WORK TO COMPLETE:
Pull out every line below holding the word "header".

RECORDS PROVIDED:
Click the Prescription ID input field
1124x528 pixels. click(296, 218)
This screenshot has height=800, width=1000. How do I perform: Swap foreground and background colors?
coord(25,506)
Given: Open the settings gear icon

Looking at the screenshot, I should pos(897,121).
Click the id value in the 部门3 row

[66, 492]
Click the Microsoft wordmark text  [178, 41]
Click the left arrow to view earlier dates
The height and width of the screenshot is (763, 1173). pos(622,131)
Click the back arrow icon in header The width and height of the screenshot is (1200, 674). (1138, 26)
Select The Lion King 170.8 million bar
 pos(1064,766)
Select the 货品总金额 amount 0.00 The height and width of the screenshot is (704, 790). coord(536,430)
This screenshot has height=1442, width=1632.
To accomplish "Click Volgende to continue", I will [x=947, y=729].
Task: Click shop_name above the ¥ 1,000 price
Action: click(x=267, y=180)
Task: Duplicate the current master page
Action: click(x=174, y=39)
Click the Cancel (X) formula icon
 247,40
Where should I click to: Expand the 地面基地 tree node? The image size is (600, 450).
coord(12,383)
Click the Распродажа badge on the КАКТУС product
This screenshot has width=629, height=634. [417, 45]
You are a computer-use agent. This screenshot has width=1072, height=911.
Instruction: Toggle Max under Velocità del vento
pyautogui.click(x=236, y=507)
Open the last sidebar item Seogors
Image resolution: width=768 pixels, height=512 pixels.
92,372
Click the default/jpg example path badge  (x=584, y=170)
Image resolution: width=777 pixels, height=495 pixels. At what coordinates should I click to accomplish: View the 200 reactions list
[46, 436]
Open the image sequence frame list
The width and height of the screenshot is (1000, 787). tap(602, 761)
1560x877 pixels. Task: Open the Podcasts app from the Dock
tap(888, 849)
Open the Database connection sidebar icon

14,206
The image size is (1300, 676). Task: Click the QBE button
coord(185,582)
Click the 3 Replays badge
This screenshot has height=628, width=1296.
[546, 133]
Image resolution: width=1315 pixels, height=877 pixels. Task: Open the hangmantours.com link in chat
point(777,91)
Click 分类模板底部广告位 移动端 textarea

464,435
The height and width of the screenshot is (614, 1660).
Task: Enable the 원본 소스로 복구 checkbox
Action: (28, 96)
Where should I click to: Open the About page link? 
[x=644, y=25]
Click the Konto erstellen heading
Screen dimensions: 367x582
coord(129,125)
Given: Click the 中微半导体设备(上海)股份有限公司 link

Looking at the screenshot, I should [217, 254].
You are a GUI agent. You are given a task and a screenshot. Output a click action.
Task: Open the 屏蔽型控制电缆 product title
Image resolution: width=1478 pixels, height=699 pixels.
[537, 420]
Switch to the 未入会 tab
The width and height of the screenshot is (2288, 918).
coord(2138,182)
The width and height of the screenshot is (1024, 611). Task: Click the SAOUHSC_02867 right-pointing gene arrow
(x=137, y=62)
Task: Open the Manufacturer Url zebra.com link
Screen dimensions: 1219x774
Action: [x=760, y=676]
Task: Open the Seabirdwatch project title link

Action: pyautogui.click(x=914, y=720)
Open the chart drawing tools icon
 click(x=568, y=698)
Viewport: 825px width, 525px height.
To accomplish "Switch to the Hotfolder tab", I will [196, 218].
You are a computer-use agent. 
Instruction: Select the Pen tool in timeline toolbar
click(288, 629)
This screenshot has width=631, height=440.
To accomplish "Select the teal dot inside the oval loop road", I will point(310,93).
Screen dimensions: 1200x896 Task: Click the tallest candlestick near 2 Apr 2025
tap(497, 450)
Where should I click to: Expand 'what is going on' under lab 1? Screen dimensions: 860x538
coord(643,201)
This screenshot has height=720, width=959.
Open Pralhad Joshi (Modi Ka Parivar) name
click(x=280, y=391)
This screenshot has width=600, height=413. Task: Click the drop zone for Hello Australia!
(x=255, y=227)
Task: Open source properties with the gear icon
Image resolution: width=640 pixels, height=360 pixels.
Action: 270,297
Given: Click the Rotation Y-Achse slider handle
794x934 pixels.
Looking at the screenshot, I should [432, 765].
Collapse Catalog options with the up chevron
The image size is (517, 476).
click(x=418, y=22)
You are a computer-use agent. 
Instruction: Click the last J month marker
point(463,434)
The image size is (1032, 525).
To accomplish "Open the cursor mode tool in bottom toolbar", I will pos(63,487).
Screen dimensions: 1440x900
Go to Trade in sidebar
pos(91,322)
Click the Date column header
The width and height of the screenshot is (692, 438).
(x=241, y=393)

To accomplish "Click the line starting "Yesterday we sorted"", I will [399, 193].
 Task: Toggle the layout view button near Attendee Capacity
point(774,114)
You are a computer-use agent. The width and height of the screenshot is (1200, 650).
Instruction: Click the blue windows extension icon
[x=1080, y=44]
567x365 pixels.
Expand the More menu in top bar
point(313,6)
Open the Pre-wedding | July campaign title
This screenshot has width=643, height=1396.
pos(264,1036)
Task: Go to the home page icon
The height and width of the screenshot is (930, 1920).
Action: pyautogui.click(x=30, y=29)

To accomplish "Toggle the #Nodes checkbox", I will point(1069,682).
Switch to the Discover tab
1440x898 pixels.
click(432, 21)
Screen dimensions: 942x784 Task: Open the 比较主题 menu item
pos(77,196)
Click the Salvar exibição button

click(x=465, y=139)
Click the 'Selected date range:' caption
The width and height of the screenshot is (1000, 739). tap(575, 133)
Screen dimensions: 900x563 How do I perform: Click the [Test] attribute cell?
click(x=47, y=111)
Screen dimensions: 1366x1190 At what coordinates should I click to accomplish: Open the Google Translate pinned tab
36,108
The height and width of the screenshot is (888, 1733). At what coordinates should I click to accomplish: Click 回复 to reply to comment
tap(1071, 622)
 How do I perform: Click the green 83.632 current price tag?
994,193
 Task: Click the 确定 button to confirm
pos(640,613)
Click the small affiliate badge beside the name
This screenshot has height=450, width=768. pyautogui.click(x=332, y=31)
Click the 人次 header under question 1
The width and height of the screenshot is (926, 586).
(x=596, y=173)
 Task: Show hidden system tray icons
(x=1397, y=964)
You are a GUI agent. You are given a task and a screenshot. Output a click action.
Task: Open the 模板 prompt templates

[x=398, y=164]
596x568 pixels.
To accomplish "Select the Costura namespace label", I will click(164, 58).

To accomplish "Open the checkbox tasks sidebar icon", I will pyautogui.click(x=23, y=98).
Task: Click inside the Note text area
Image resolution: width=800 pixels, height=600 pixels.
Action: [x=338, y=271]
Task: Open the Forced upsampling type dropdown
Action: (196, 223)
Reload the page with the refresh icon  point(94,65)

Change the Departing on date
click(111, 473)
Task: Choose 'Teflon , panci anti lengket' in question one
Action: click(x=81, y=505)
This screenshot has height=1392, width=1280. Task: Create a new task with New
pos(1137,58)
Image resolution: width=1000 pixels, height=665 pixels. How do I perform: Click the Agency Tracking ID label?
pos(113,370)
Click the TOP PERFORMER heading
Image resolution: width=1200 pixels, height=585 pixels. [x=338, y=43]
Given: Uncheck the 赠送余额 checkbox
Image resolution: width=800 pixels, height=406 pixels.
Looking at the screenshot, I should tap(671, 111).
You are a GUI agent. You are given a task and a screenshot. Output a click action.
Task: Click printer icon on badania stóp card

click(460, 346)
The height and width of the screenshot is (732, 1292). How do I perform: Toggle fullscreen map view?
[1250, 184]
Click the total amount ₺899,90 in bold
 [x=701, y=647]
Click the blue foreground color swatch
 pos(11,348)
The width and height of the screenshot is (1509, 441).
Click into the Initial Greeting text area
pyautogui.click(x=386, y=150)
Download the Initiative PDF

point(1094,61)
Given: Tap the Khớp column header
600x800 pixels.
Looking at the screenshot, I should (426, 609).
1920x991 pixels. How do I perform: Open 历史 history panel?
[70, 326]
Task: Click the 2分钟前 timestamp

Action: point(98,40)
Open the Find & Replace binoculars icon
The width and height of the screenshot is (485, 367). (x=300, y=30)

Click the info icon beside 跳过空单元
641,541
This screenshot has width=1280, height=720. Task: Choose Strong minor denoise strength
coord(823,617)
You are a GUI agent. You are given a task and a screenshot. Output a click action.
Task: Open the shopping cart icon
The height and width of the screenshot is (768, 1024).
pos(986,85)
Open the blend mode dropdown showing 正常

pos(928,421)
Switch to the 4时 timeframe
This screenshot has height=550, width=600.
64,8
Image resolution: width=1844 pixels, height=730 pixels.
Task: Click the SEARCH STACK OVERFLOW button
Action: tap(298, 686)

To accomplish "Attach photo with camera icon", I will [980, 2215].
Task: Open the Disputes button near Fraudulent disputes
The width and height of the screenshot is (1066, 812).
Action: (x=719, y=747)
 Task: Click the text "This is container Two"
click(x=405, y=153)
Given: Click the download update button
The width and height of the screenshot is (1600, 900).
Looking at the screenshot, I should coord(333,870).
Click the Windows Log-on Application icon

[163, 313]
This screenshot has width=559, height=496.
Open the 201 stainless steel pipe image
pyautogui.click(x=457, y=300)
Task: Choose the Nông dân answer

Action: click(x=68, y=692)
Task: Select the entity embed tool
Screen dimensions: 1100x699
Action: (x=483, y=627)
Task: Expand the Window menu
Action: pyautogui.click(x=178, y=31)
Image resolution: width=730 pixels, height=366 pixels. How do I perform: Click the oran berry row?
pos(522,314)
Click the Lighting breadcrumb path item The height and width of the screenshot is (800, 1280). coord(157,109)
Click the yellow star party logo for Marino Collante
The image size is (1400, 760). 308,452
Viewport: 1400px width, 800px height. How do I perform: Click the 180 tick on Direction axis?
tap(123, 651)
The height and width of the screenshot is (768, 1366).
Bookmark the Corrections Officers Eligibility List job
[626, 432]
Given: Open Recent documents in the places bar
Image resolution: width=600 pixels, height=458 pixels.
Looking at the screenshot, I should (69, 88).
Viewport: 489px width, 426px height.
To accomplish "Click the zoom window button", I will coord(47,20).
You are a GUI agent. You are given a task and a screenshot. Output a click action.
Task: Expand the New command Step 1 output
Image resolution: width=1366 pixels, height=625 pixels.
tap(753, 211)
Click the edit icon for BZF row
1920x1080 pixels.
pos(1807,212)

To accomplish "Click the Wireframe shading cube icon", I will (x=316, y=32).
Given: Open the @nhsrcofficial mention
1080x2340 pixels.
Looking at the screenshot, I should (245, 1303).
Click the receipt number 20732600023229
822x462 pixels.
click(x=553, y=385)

FINAL ANSWER:
Click the back arrow icon in header The width and height of the screenshot is (1200, 674). (1138, 26)
Click the Date column header
Click the 人次 header under question 1
Given: Tap the Khớp column header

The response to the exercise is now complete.